I was in that situation once and knew I needed to think outside the box to tip the scale. I will share how I handled that in case my way of going about the process helps someone else in a similar situation.
The role I was interviewing for was the EA/PA to a wonderful entrepreneur. I was excited about the potential of having my hands in so many different areas of the individual’s different personal and business ventures. There was a lot to learn, but it sounded fabulous and I knew I could knock it out of the park.
I started out by going through a lengthy interview process. I had about six interviews, including a couple of them with the actual person I would be supporting. All of the conversations went fantastic and I felt like I had a clear picture of exactly what I would be doing so I was getting pretty excited about the possibility of stepping into the role.
I knew other candidates were being interviewed and it was a hard decision for the executive so I volunteered to do a trial period (check out my article about trial periods for advice on how to go about one). One plus for the trial period is that it would allow him to experience the top-notch assistance I would be providing if he were to bring me on board. Secondly, the trial run would allow me to confirm the role was as wonderful as I had envisioned it to be; after all, the interview process is a two-way street!

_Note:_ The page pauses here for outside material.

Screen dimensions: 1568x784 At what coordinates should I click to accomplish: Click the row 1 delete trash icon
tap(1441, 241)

After a few weeks of trial tasks and feeling sure that it would be a great partnership, the executive made me aware that he was deciding between me and one other candidate. And that he would be making that decision within the next couple of days.
At this point, I knew it was time to shine even brighter. I had carried out each trial task impeccably, but I wanted to do something to show my fantastic intangible qualities. I deeply care about each person I have supported and wanted to show how I bring that extra level of care to what I do. I pondered on how to demonstrate that through a professional yet moving gift.

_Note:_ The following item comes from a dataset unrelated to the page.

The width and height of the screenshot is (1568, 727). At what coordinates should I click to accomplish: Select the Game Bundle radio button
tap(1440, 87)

I reflected on what I knew about the executive and brainstormed a list of qualities that I had observed about him in that time. So many of them circled back to him valuing constant development and learning, so a book made the most sense. I had noticed a poster in his home that had many lines of inspirational quotes and some of our conversations had pointed towards him being a deep thinker, so I decided I needed to make it an inspirational book. I picked up a book that was the most moving one I had read to date which also happened to be the model for which I live my life: The Last Lecture.
Although I wrote a card tying the book to how I live my life so it was presented as more of a “handbook” on the inner qualities I possess, I wanted to incorporate some of my creativity into the gift. I decided to do that by making a bookmark to include inside the book. I went through all of the cards, letters of recommendations and thank you emails that previous people I had supported had given me and picked out my favorite quotes. I arranged those in different fonts and sizes and printed them on a nice thick white cardstock. I trimmed it down, glued it on top of a sheet of silver cardstock so there was a lovely border and added a silver ribbon at the top.
I had a third party deliver the gift to the office he worked at. He ended up receiving it the day he was making his final decision.
I ended up getting the final job offer.
The way I went about this particular interviewing situation won’t work for everyone; it was a customized solution. However, my creative approach is one that you could tweak to fit your unique position if needed. I always recommend offering to do trial tasks first and saving this inspiration on the back burner if you still find yourself needing to outshine other possible candidates. Top assistants go above and beyond, so sometimes that means thinking outside the box in normal interviewing situations.